▶ [Task brief]
Could you copy out, word for word, every one of the rows below from the line containing "coordinates (228, 316)." down to the line containing "user-icon is located", including both of those lines?

-------- Data extracts --------

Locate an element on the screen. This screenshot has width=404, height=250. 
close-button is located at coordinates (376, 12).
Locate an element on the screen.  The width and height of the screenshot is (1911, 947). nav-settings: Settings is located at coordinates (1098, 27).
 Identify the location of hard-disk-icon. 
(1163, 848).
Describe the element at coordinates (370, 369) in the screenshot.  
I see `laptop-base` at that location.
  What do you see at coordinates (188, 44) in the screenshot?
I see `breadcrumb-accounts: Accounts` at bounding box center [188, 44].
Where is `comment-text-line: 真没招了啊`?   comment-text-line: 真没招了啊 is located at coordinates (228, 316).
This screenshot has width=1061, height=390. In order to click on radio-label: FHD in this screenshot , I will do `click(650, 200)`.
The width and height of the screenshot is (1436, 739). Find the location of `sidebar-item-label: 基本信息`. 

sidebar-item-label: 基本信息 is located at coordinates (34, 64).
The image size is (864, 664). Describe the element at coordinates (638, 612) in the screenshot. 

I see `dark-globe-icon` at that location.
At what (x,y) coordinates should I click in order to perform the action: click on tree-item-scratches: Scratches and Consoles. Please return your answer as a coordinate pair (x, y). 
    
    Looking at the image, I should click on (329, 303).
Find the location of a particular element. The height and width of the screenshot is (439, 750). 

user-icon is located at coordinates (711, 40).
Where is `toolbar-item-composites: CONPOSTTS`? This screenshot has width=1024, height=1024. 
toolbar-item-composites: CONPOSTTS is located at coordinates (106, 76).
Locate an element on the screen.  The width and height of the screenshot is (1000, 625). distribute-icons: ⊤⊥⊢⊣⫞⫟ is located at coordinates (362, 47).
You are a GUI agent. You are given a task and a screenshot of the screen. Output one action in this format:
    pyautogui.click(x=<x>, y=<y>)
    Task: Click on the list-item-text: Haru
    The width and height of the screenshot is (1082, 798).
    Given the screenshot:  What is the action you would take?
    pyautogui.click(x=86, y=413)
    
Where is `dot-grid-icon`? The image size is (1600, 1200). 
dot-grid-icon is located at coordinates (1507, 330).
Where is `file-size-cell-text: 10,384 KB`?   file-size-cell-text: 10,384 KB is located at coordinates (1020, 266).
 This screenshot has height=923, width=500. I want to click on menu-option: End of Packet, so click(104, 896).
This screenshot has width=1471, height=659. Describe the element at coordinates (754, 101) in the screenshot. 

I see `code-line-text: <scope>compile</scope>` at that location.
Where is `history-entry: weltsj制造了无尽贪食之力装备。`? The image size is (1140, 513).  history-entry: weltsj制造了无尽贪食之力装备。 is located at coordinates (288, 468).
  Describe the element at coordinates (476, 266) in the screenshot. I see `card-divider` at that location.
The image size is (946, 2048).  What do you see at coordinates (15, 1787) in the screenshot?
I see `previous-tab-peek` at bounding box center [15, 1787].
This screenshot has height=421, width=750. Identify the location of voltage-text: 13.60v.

--------

▶ [Expected output]
Where is `comment-text-line: 真没招了啊`?   comment-text-line: 真没招了啊 is located at coordinates (228, 316).
This screenshot has width=1061, height=390. In order to click on radio-label: FHD in this screenshot , I will do `click(650, 200)`.
The width and height of the screenshot is (1436, 739). Find the location of `sidebar-item-label: 基本信息`. 

sidebar-item-label: 基本信息 is located at coordinates (34, 64).
The image size is (864, 664). Describe the element at coordinates (638, 612) in the screenshot. 

I see `dark-globe-icon` at that location.
At what (x,y) coordinates should I click in order to perform the action: click on tree-item-scratches: Scratches and Consoles. Please return your answer as a coordinate pair (x, y). 
    
    Looking at the image, I should click on (329, 303).
Find the location of a particular element. The height and width of the screenshot is (439, 750). 

user-icon is located at coordinates (711, 40).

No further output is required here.